Nomad job run 403 when using CSI volumes (even with csi-mount-volume capability)

We recently made our first attempt at using a CSI volume in Nomad. We updated our simple CI/CD policy for Gitlab deployments like so:

namespace "default" {
  policy = "read"
  capabilities = ["read-job","submit-job","csi-mount-volume"]
}

This caused the job to get a 403 when attempting a nomad job run. Changing the policy to “write” was the only way to get the job to deploy.

I’ve created a very simple demo job that highlights the issue:

job "csi-test" {
  datacenters = ["test"]

  group "main" {
    volume "csi-vol" {
      type            = "csi"
      source          = "test"
      read_only       = true
      attachment_mode = "file-system"
      access_mode     = "multi-node-reader-only"
    }

    task "csi-test" {
      driver = "docker"
      config { image = "hello-world" }

      volume_mount {
        volume = "csi-vol"
        destination = "/mnt/demo"
      }
    }
  }
}

I’ve tested with all combinations of the listed csi capabilities to no avail. Only ‘policy = “write”’ allowed the job to deploy.

I did further debugging. The problem is not policy = “write” (i was mistakenly using our management token to test). The problem appears to be that the token also needs read access to the plugin system to function properly. This policy set allowed the job to deploy successfully:

namespace "default" {
  capabilities = ["read-job","submit-job","csi-mount-volume"]
}
plugin {
  policy = "read"
}
1 Like

Hi @jhitt25 :wave:

I’m glad you were able to find the answer, and thank you for sharing it with other :slightly_smiling_face:

I’m sorry you had to go over and debug this yourself though. It seems like we’re missing this key piece of information in our documentation.

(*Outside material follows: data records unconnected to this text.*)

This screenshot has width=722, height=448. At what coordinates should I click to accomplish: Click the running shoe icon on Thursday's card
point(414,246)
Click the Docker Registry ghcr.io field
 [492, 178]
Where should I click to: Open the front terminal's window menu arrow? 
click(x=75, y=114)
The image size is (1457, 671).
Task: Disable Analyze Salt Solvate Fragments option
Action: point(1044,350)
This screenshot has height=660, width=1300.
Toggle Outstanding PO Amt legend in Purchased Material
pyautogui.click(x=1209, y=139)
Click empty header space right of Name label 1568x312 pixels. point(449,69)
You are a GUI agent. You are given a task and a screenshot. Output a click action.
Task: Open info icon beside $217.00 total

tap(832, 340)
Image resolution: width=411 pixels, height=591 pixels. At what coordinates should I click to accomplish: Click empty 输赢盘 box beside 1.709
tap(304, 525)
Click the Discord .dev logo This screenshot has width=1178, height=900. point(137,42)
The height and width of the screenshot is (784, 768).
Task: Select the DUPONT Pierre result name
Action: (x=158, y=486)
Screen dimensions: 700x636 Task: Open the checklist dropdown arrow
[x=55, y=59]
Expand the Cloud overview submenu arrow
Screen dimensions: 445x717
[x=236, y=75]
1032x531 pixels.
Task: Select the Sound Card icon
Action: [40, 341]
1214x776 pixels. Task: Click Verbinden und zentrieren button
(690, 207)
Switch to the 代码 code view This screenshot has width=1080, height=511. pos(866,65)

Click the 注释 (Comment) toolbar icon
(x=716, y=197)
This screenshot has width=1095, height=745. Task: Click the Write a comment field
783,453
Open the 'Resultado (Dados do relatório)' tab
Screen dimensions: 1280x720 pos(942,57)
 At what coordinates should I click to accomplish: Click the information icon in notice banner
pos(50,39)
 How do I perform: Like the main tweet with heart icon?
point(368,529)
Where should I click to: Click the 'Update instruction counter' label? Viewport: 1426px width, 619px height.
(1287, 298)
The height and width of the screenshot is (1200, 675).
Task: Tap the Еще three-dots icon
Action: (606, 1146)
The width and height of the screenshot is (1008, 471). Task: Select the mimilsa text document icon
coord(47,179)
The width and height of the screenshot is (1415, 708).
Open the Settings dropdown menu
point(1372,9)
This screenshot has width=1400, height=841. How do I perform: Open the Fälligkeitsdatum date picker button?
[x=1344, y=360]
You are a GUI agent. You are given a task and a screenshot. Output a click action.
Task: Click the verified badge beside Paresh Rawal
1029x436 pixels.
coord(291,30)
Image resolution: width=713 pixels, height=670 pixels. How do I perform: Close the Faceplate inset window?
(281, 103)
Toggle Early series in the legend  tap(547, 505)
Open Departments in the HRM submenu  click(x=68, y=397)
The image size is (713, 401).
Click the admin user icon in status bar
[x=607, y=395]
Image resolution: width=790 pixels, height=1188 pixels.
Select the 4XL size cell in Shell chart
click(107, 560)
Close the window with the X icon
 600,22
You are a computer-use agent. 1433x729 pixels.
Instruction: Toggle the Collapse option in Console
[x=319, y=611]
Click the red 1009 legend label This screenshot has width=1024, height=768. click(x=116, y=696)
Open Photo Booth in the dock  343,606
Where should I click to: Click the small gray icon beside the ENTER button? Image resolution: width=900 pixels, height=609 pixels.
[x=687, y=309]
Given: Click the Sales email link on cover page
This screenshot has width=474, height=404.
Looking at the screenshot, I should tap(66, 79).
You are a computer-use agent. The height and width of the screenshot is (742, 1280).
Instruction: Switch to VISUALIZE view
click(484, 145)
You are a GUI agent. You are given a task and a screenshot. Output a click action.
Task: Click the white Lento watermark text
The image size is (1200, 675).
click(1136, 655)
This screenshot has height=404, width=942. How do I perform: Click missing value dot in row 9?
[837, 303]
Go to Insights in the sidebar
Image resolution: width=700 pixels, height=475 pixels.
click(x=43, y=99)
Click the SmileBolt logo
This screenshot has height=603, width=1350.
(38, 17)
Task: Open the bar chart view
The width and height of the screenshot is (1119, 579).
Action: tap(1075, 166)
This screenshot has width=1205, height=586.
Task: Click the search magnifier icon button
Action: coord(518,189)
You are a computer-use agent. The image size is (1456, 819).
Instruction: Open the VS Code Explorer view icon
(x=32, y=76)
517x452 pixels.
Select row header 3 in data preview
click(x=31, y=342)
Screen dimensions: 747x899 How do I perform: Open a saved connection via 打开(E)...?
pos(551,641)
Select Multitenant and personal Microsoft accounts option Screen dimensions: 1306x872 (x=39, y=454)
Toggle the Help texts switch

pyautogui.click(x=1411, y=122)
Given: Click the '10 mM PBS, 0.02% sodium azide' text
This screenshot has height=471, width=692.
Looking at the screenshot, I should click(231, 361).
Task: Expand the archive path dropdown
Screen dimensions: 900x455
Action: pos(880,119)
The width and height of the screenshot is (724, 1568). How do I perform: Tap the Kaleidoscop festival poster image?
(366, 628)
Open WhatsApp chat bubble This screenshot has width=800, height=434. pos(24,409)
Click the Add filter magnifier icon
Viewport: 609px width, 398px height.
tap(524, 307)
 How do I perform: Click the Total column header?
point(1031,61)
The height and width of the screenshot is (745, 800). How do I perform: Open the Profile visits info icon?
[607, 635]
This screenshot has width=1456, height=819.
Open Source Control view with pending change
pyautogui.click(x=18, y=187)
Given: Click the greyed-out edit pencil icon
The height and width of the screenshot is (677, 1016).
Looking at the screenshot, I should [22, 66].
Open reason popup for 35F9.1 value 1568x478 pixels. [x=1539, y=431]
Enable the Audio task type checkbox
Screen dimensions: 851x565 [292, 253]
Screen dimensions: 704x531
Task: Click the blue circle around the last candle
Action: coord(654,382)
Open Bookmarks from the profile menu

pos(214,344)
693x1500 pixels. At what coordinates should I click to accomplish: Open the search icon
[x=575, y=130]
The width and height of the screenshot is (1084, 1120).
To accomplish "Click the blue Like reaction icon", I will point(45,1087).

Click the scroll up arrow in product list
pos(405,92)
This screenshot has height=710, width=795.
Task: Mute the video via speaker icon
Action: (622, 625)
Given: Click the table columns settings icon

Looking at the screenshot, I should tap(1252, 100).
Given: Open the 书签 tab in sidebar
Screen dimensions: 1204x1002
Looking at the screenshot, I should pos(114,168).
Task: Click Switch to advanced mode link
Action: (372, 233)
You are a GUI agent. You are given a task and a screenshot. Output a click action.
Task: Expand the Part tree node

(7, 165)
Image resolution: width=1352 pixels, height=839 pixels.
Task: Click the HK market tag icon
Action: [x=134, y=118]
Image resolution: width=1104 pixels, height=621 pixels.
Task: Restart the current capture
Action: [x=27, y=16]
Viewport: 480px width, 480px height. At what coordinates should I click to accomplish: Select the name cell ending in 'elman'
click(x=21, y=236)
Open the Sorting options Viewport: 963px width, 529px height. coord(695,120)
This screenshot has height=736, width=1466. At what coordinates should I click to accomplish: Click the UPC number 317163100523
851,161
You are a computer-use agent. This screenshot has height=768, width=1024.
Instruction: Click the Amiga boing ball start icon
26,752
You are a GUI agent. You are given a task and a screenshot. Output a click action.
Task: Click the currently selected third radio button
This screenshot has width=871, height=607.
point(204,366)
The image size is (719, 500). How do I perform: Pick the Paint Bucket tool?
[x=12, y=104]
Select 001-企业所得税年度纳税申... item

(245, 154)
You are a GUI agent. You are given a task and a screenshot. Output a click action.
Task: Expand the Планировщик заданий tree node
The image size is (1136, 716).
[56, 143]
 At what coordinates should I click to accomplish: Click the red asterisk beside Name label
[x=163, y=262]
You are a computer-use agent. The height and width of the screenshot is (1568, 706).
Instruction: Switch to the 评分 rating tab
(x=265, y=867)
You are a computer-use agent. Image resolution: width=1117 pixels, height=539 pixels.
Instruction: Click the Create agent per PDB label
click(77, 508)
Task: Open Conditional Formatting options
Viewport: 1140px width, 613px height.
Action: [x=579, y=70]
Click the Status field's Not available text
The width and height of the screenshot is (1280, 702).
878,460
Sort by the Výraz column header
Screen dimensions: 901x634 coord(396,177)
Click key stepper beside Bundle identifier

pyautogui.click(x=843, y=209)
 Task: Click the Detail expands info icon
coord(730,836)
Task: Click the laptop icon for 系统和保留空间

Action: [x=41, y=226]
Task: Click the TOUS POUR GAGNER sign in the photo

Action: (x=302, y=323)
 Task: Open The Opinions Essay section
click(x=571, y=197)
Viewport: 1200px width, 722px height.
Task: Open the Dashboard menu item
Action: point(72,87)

Do you have any thoughts where would be a good place to have this?

Maybe in the ACL paragraph of the nomad job run command, and in the ACL table of the POST /v1/jobs endpoit?

Were these places where you looked for this information?

I did indeed look in both of those places. A mention in both places would make sense, but the ACL table is definitely the most concise location and it’s my “go to” for this information. I would also recommend adding the optional csi and host volume ACL information to the apu table as well!

It may also be nice in the future if the cli documentation made mention of the API calls it is leveraging…it would make the documentation redundancy less important if we could just trace down to the “real” workers.